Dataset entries
#####

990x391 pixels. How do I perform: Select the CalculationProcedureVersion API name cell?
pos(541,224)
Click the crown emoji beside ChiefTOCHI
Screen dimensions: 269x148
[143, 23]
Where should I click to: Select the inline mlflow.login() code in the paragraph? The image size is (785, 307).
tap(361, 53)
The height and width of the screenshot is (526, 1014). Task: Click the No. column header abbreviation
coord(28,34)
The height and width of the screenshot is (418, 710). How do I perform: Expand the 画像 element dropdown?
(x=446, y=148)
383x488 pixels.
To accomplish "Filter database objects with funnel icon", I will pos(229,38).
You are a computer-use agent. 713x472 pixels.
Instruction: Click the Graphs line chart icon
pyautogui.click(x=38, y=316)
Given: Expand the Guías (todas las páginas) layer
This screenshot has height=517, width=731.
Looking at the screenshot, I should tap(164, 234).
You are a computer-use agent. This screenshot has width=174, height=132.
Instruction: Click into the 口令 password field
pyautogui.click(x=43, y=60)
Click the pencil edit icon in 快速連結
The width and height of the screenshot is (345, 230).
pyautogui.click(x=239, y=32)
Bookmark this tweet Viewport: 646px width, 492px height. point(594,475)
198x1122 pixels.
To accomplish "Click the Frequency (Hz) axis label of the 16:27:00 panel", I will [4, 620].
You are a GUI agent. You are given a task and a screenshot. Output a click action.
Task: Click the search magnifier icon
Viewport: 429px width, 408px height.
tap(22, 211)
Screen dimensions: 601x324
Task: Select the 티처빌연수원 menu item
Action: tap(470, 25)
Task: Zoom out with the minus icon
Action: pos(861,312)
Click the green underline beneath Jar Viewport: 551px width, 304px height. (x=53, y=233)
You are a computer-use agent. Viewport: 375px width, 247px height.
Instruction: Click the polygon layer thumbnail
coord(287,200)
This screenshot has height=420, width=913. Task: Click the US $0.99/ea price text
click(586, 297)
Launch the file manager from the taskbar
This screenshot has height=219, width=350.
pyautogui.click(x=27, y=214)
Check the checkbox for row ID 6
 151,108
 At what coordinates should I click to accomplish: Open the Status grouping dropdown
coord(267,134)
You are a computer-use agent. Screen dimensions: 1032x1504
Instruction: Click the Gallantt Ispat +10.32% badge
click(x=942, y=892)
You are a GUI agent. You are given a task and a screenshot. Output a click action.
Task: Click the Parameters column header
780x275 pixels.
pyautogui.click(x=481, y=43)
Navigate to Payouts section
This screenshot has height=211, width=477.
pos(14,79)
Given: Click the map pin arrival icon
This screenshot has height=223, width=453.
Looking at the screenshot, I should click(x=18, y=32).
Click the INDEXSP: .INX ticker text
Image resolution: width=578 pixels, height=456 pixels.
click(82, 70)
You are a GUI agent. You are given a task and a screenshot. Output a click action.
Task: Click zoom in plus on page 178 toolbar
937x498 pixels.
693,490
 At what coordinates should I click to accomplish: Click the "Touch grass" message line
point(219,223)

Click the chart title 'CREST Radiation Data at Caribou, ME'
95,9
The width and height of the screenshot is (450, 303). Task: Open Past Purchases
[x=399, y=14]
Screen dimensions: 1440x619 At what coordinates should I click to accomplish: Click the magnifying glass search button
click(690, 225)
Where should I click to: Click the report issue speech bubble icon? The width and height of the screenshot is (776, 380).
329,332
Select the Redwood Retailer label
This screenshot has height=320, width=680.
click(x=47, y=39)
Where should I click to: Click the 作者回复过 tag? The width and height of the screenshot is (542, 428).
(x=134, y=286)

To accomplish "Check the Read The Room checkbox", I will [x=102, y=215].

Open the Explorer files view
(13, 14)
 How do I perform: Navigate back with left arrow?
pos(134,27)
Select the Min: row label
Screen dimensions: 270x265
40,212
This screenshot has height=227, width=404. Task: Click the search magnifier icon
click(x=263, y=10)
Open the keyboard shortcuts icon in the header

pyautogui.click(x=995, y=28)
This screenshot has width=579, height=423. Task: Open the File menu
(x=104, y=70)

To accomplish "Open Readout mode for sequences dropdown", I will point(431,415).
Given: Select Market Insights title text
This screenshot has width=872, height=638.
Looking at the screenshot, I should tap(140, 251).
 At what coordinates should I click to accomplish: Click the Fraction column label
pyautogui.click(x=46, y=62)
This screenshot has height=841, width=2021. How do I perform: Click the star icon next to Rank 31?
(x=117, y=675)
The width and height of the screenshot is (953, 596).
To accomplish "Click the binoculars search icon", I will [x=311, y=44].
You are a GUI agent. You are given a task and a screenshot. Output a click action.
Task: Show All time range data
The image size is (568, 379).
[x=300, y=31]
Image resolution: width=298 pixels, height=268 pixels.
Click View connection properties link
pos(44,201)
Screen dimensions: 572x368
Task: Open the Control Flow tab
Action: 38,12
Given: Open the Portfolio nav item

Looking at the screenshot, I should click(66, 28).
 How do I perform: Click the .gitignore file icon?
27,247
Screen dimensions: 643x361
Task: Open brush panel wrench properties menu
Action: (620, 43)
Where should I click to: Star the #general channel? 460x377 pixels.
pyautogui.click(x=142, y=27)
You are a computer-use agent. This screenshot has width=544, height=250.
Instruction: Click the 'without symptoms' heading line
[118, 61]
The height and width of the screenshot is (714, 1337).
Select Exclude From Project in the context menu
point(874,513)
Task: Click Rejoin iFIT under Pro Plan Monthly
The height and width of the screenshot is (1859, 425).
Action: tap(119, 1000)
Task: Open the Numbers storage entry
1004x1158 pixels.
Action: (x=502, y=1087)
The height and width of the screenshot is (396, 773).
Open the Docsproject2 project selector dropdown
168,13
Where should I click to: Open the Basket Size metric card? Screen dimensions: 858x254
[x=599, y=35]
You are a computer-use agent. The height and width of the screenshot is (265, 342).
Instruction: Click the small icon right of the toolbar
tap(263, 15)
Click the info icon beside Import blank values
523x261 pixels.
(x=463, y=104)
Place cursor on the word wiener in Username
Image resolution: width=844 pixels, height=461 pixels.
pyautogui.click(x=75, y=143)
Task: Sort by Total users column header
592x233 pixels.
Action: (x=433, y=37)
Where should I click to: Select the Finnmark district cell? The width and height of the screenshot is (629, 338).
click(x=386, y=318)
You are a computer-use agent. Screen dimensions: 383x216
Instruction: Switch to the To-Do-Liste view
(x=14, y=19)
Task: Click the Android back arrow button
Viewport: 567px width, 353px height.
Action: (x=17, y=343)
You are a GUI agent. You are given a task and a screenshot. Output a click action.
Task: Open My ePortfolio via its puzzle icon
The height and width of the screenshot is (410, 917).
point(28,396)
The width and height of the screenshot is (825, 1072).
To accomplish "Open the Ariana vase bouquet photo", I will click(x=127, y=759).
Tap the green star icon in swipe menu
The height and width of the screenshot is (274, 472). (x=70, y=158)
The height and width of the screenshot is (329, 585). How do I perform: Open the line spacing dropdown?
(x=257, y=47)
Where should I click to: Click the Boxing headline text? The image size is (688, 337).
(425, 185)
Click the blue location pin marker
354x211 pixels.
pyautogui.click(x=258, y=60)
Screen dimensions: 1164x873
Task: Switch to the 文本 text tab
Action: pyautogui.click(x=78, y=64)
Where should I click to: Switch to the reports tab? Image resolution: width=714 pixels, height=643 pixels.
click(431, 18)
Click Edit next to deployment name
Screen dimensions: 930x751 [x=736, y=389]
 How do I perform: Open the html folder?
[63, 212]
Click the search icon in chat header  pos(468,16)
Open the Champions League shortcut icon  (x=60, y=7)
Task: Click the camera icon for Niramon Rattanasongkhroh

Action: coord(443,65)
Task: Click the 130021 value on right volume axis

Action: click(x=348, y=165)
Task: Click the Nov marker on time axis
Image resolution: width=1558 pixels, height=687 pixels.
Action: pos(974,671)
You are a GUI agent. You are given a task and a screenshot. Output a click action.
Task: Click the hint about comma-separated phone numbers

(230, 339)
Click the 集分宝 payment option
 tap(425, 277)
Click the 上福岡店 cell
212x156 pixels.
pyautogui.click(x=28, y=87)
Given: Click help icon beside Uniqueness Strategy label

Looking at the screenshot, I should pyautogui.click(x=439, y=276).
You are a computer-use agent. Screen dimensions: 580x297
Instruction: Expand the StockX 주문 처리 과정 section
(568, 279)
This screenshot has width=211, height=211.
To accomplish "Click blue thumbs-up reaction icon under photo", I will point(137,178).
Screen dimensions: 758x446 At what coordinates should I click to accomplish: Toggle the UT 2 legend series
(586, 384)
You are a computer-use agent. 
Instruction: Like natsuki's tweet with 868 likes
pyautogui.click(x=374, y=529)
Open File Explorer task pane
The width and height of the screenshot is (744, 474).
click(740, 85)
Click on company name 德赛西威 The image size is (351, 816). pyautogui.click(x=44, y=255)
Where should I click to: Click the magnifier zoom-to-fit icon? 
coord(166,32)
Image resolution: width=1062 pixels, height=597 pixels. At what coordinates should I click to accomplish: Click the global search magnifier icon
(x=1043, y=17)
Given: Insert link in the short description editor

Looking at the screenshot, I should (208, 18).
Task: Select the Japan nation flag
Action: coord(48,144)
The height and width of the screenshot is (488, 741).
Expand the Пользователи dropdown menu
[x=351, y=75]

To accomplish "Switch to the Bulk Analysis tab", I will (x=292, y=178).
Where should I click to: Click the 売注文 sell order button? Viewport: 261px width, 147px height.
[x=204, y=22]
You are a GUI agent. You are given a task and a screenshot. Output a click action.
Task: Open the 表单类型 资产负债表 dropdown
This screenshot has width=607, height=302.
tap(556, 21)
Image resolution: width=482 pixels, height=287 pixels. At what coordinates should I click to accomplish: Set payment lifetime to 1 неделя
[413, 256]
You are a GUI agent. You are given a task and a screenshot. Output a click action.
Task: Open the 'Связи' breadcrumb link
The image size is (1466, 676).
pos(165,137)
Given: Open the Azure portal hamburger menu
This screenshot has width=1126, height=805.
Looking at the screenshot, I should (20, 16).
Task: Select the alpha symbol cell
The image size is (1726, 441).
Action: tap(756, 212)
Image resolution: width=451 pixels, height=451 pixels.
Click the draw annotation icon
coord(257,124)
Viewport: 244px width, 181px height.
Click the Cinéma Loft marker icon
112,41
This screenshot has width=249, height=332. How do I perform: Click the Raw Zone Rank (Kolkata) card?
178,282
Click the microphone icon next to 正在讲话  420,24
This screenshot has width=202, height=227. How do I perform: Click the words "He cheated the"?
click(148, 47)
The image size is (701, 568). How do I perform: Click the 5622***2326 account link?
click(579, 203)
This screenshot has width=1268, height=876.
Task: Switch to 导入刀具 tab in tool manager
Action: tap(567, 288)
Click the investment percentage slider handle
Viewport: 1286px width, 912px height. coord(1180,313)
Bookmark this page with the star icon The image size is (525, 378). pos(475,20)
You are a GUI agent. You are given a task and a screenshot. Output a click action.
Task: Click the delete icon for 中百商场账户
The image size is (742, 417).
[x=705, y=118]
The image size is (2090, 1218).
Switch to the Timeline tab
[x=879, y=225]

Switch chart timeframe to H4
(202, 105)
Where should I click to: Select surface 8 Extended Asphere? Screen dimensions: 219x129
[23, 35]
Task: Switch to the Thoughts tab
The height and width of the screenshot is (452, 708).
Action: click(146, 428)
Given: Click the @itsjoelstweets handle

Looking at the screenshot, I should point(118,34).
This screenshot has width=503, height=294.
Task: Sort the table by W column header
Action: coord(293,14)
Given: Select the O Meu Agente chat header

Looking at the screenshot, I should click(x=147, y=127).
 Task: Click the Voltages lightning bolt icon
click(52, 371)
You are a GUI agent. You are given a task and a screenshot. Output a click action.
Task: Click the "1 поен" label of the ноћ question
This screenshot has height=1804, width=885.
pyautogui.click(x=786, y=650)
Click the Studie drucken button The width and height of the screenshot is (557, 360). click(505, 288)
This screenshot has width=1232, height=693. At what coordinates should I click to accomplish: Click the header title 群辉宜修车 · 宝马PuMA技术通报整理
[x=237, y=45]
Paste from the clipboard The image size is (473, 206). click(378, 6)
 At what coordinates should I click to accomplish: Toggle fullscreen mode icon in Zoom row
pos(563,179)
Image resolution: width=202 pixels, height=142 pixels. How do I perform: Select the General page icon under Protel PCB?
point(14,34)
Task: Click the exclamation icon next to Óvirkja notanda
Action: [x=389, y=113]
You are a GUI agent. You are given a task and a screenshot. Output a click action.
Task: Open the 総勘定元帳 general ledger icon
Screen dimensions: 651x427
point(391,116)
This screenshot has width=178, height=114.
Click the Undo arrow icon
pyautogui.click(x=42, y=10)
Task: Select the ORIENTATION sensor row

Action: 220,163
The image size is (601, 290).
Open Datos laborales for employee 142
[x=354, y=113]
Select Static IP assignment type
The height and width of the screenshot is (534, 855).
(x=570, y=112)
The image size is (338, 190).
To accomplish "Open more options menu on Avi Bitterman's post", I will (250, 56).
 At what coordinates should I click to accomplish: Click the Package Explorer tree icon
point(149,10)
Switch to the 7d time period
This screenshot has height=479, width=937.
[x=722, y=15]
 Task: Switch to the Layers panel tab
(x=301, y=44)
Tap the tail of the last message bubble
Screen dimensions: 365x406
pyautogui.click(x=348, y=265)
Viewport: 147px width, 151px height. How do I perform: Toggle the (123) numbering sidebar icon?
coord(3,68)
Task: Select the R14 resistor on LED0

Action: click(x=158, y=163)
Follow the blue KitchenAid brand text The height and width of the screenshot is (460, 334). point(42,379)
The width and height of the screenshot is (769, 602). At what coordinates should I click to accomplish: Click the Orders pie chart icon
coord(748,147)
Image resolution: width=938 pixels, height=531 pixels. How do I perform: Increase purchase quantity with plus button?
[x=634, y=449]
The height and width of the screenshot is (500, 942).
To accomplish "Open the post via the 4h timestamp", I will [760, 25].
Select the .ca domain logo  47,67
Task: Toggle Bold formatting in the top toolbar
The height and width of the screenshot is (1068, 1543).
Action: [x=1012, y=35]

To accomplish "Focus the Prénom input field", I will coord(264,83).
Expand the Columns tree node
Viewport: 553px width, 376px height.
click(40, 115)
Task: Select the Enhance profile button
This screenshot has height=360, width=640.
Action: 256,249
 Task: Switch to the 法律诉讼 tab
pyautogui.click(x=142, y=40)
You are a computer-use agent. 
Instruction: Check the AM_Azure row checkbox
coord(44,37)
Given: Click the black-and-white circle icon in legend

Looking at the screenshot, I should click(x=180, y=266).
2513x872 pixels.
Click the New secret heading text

#####

=== To do ===
Gather every line from the entries above where the word "computer" appears, and copy them.

=== Answer section ===
You are a computer-use agent. 713x472 pixels.
You are a computer-use agent. This screenshot has width=174, height=132.
You are a computer-use agent. Viewport: 375px width, 247px height.
You are a computer-use agent. Screen dimensions: 1032x1504
You are a computer-use agent. This screenshot has width=544, height=250.
You are a computer-use agent. The height and width of the screenshot is (265, 342).
You are a computer-use agent. Screen dimensions: 383x216
You are a computer-use agent. Screen dimensions: 580x297
You are a computer-use agent. 
You are a computer-use agent. 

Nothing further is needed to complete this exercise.